Ángel Mafucci, Gerente General de Lipigas: «Hemos tomado esta investigación con la máxima seriedad»

¿En qué situación está la investigación?

  • Está en una etapa inicial y la autoridad aún no ha revelado los indicios probatorios sobre los que se sustenta el proceso. Se trata de una investigación de oficio –sin denuncia de por medio- que lleva adelante Indecopi en Perú y fue notificada a cinco distribuidoras de gas licuado del país vecino en julio de 2015. La investigación se centra en un período anterior a 2011, cuando la propiedad y administración de Lima Gas eran distintas a las actuales. Empresas Lipigas compró Lima Gas en 2013.

¿Cuándo esperan que finalice el proceso?

  • De acuerdo a los plazos previstos en la legislación peruana para este tipo de investigaciones (…), un procedimiento de esta naturaleza toma, en promedio, un plazo de tres años para su resolución administrativa. Luego se puede desarrollar una instancia judicial que puede durar varios años.
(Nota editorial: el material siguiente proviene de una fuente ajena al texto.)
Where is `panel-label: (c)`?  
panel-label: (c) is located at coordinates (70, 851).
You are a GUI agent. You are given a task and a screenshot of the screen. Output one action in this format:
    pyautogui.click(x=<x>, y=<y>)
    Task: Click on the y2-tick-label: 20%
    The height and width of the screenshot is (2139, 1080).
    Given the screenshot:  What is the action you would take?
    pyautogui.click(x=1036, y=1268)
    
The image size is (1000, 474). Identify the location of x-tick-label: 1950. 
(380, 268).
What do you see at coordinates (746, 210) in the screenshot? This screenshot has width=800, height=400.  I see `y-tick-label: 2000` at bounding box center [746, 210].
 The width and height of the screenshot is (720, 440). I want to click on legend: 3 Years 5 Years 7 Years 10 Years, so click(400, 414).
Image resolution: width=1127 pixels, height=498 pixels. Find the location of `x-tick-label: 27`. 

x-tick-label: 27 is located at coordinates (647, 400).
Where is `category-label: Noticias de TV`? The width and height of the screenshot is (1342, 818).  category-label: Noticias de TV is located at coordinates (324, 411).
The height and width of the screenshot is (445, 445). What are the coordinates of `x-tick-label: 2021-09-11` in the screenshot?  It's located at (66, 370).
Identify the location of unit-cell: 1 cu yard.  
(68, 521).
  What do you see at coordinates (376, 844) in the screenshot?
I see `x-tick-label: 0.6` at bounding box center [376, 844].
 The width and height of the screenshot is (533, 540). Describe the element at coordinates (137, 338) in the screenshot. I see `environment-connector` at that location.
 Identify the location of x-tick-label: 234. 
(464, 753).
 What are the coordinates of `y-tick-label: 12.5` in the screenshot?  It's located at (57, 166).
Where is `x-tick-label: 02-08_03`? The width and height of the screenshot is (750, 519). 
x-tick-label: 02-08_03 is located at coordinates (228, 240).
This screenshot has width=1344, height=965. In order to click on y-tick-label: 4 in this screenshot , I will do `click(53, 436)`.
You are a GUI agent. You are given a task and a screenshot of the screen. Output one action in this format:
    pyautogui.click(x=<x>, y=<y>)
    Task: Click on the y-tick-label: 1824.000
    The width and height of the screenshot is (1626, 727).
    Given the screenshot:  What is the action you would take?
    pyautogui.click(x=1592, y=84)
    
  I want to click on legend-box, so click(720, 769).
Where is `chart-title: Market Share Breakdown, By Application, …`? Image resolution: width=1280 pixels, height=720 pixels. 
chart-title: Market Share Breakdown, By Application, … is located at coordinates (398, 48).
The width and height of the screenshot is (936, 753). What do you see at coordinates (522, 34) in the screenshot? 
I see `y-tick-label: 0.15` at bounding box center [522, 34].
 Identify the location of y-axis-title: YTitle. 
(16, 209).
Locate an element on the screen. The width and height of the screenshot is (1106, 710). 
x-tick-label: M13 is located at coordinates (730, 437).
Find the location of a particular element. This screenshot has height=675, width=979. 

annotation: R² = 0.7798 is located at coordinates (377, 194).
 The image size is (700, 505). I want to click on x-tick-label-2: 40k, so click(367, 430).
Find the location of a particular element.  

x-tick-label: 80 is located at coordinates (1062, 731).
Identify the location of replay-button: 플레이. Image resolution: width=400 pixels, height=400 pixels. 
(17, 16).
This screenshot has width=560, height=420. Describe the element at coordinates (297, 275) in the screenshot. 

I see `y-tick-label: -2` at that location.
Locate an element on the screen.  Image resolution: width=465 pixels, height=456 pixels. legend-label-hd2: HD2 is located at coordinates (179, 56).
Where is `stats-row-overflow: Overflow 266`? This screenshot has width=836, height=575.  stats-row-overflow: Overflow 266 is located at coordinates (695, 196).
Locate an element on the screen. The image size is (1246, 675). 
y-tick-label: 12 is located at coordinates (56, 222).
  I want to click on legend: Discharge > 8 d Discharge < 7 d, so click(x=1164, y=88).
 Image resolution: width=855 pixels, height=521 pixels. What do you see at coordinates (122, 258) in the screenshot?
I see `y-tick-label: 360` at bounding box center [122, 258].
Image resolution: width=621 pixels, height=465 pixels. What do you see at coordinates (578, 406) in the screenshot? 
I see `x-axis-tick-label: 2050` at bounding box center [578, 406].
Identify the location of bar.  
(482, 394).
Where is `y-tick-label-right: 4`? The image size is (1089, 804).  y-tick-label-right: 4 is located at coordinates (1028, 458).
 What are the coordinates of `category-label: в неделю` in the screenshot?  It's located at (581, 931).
Lipigas se expone a una sanción equivalente al 10% de sus ventas en el segmento de GLP en Perú. ¿Han establecido provisiones para esta eventualidad?

  • Sería muy prematuro establecer provisiones por una investigación de oficio que se encuentra en una etapa muy preliminar y tomando en cuenta que no tenemos antecedente alguno que indique irregularidades en la compañía. No obstante, hemos tomado la investigación con la máxima seriedad, como corresponde en estos casos, y estamos colaborando activamente con la autoridad. Estamos realizando una revisión interna para confirmar el correcto funcionamiento de los procesos comerciales y así colaborar con la autoridad en esclarecer cualquier duda que pudiera tener.